FieldWhat it controls
[supervisor].enabledDefault to supervisor mode without passing --supervisor.
[supervisor].cliWhich AI CLI runs as the supervisor (falls back to default_cli).
[supervisor].test_commandCommand run after each agent reports done and again after every merge.
[supervisor].agent_approval"manual", "auto", or "full-auto" — translates into CLI permission flags.
[supervisor.auto_approve].enabledMaster switch for git-paw’s safe-prompt auto-dismisser.
[supervisor.auto_approve].safe_commandsProject-specific command prefixes appended to the built-in safe list.
[supervisor.auto_approve].approval_level"off", "conservative", or "safe" preset for the auto-approve whitelist.
[supervisor.common_dev_allowlist].enabledSeeds Claude’s allowed_bash_prefixes with a curated preset of safe dev-loop commands on supervisor start. Default true.
[supervisor.common_dev_allowlist].extraProject-specific prefix patterns appended to the built-in preset (e.g. ["pnpm test", "deno fmt"]).

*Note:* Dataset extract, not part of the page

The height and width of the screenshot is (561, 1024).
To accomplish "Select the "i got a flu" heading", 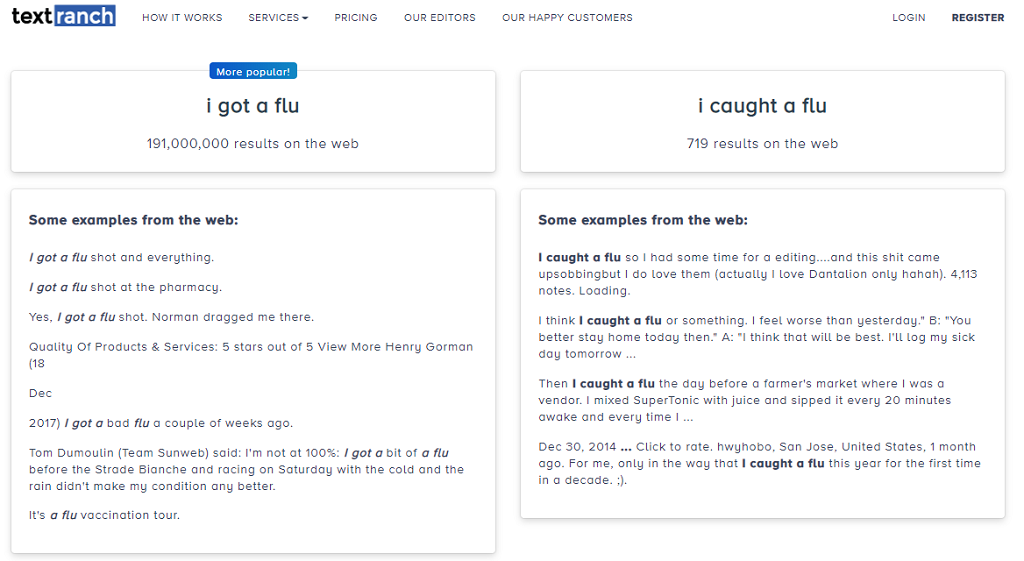I will click(253, 106).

See Configuration → Broker for [broker] settings and Configuration → Dashboard if you want the live broker-message panel turned on.

Broker Wire Format

Every coordination message the supervisor and its agents exchange goes through the broker as a JSON envelope of the form {"type": "agent.<variant>", "agent_id": "<slug>", "payload": {...}}. The canonical examples below come from src/broker/messages.rs. agent_id slugs must be lowercase alphanumeric + - / _ (no slashes — feat/auth is the git branch name; feat-auth is the slug form the broker accepts).

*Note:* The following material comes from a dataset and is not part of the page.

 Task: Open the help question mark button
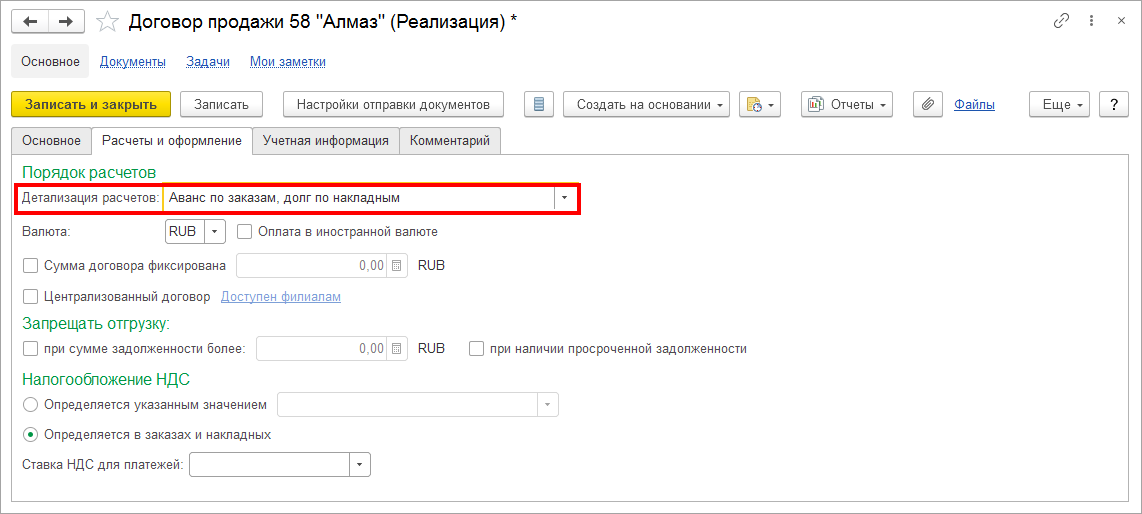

agent.status (auto-published by the filesystem watcher whenever an agent’s worktree changes; the manual form below is an escape hatch):

curl -s -X POST "$GIT_PAW_BROKER_URL/publish" \
  -H "Content-Type: application/json" \
  -d '{"type":"agent.status","agent_id":"feat-auth","payload":{"status":"working","modified_files":["src/auth.rs"],"message":"wiring JWT verifier"}}'

agent.artifact (auto-published by the post-commit hook with the committed files; manual form is the escape hatch for code-less tasks):

curl -s -X POST "$GIT_PAW_BROKER_URL/publish" \
  -H "Content-Type: application/json" \
  -d '{"type":"agent.artifact","agent_id":"feat-auth","payload":{"status":"done","exports":["AuthClient"],"modified_files":[]}}'

agent.blocked, agent.intent, agent.question, agent.feedback, and agent.verified round out the seven shipped variants — see the full reference with payload-field semantics in Agent Coordination.

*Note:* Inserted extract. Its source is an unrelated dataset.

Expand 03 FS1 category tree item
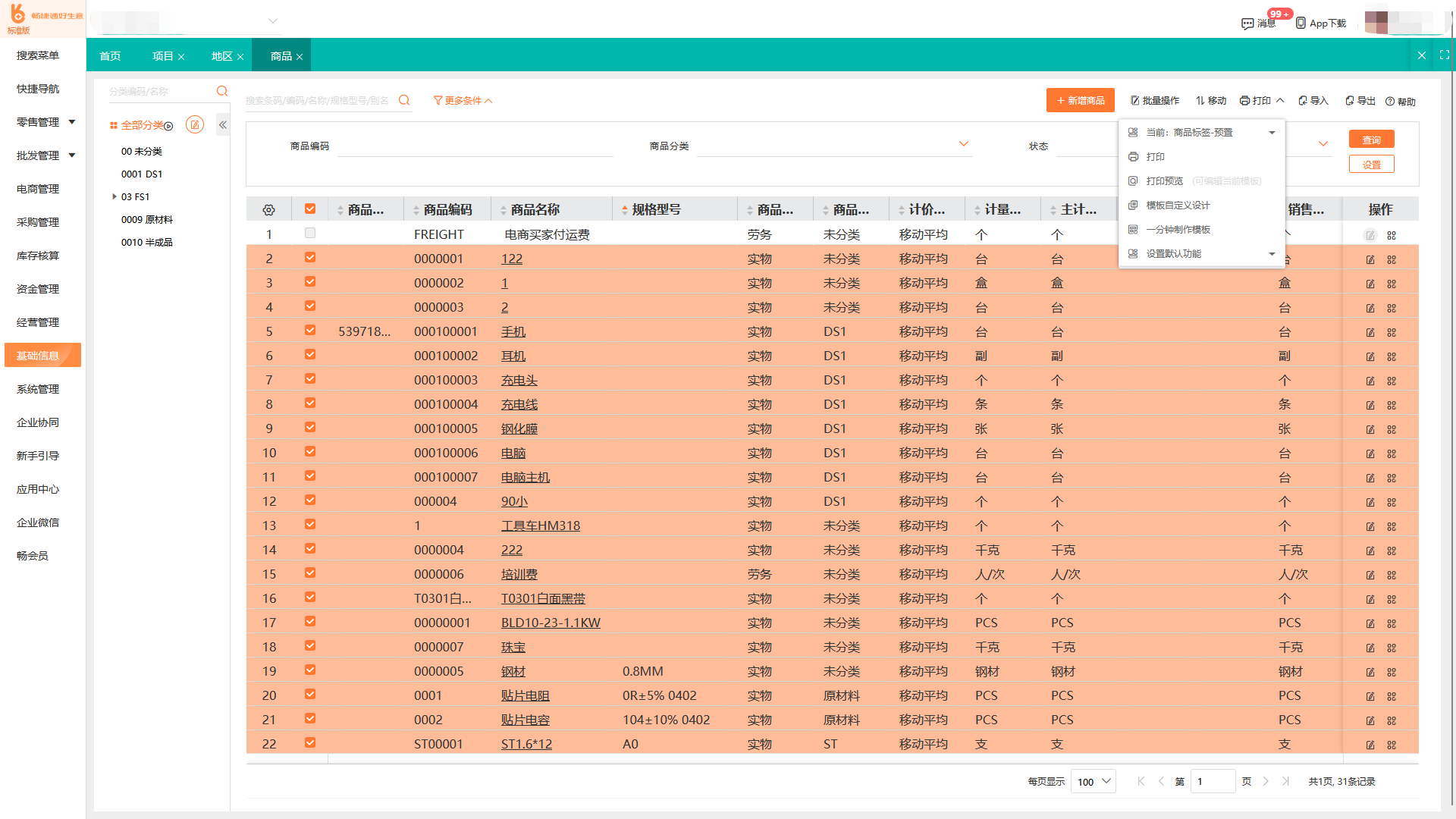tap(114, 196)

Where to Look When Things Go Wrong

When a supervisor run misbehaves, three places have everything you need:

  1. Dashboard pane (pane 1). With [broker] enabled = true the dashboard runs in pane 1 of the supervisor session and updates every second. Use it to spot which agent is blocked, which is working, and how long it has been since each agent’s last status update. See the Dashboard chapter for status-symbol meanings and controls.
  2. Supervisor pane (pane 0). The supervisor CLI runs here and prints feedback inline as it walks agents through the merge plan. Scroll back with tmux’s copy mode if you need to inspect earlier reasoning.
  3. .git-paw/session-summary.md. Written by the supervisor when the run exits. Contains per-branch test results, merge order, and any agents that were skipped. If the supervisor exited early, this file tells you why.
  4. .git-paw/broker.log. A JSONL audit trail of every message the broker handled — agent.status, agent.artifact, agent.blocked, agent.intent, agent.question, agent.feedback, and agent.verified. Tail it live with tail -f .git-paw/broker.log to watch coordination as it happens. The file is flushed every five seconds; see Agent Coordination for the full schema.

If you need to inspect an individual agent’s pane history, run tmux capture-pane -p -t <session>:<window>.<pane> against the session printed at launch.

Governance

If your project has existing governance docs (ADRs, DoD, security checklist, test strategy, constitution), point the supervisor at them via the [governance] table in .git-paw/config.toml. When set, those paths are injected into the supervisor’s boot prompt and the supervisor consults each doc as a sub-step of its spec-audit step. Findings flow through the existing agent.feedback errors path — no new wire format. See the Governance chapter for the full config, what the supervisor checks per doc, and illustrative starting-point examples for each doc type.